Mount Baldy, known officially as Mt. San Antonio, is the tallest peak in the San Gabriel Mountains at 10,064 feet, and the tallest of Los Angeles County. It is easily recognizable in Los Angeles-- even on a smoggy day-- by the snow-packed peak visible throughout most of the year. The trailhead is only about 45 minutes from anywhere in Los Angeles, and offers hikers a strenuous elevation gain of over 6,000 feet in 10 miles.
Sections of Baldy are dangerously narrow, especially in winter time, when snow and ice cover the trail, and even experienced hikers are prone to slipping to their deaths. The Devil's Backbone, as it is known, is over 3 miles of the trail, with an elevation gain of 2,350 feet.
During summer months, this section of the trail is less treacherous, but still requires strength, endurance and awareness while scrambling up rock piles with sharp cliffs on either side. Dehydration is always an issue on Baldy, but especially when temperatures are high.
Climbing Baldy Bowl also feels impossibly steep, so no matter which direction you choose to climb to the peak (either a straight-shot up Devil's Backbone by means of the Ski Lift or the scenic route up Ski Hut Trail) you're going to feel the altitude gain in your lungs and your legs.
I have now done this hike twice in training for trail running at higher elevations elsewhere, such as for my trips to Peru (7,972 ft.), the Grand Canyon (7,522 ft.), and Montana (5,164 ft.).
For most, hiking Baldy will take a full day, and will require hardy boots with good traction, a supply of med tape and band-aids for the feet (for hot spots), and a nice, tight pair of compression socks, as your legs WILL hurt.

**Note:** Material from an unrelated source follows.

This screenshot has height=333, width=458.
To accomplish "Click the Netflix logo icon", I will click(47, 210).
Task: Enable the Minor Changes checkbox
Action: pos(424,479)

Stunning views of the many-colored terrain of Southern California's mountains.
I strongly recommend bringing a pair of walking sticks, as the trail is continuously steep, and they will come in use both going up and down the trail.
Keep in mind that temperatures swing drastically at different parts of the trail, and the wind is always blowing chilly at the peak, so bring layers!

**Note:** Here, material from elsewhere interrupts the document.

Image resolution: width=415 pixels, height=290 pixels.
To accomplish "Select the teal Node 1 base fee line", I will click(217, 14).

Most of the hike is fairly quiet, which makes reaching the peak a surprise-- there are often dozens of other hikers at the peak when you arrive, each group in their own wind-breaking cubby of rock pile, enjoying a sandwich and a beer, high-fiving each other for an awesome day on the trail!

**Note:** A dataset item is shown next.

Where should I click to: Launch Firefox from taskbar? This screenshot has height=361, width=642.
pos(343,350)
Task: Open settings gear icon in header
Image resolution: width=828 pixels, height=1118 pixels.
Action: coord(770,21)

Lucky hikers may sometimes come across Bighorn Sheep on the trail.
Lucky hikers will catch wildlife along the trail! As we summited, a group going down reported to us of a group of Bighorn about 35 feet from the peak. We managed to get a fantastic straight shot of this sheep as it grazed between the rocks.
Baldy is a fun and challenging day for Intermediate hikers, and is a great escape from the chaos of traffic that plagues the rest of Southern California. Up on Baldy, all of that is literally smog in the distance, and instead you're surrounded by rocky forest and never-ending mountain ranges.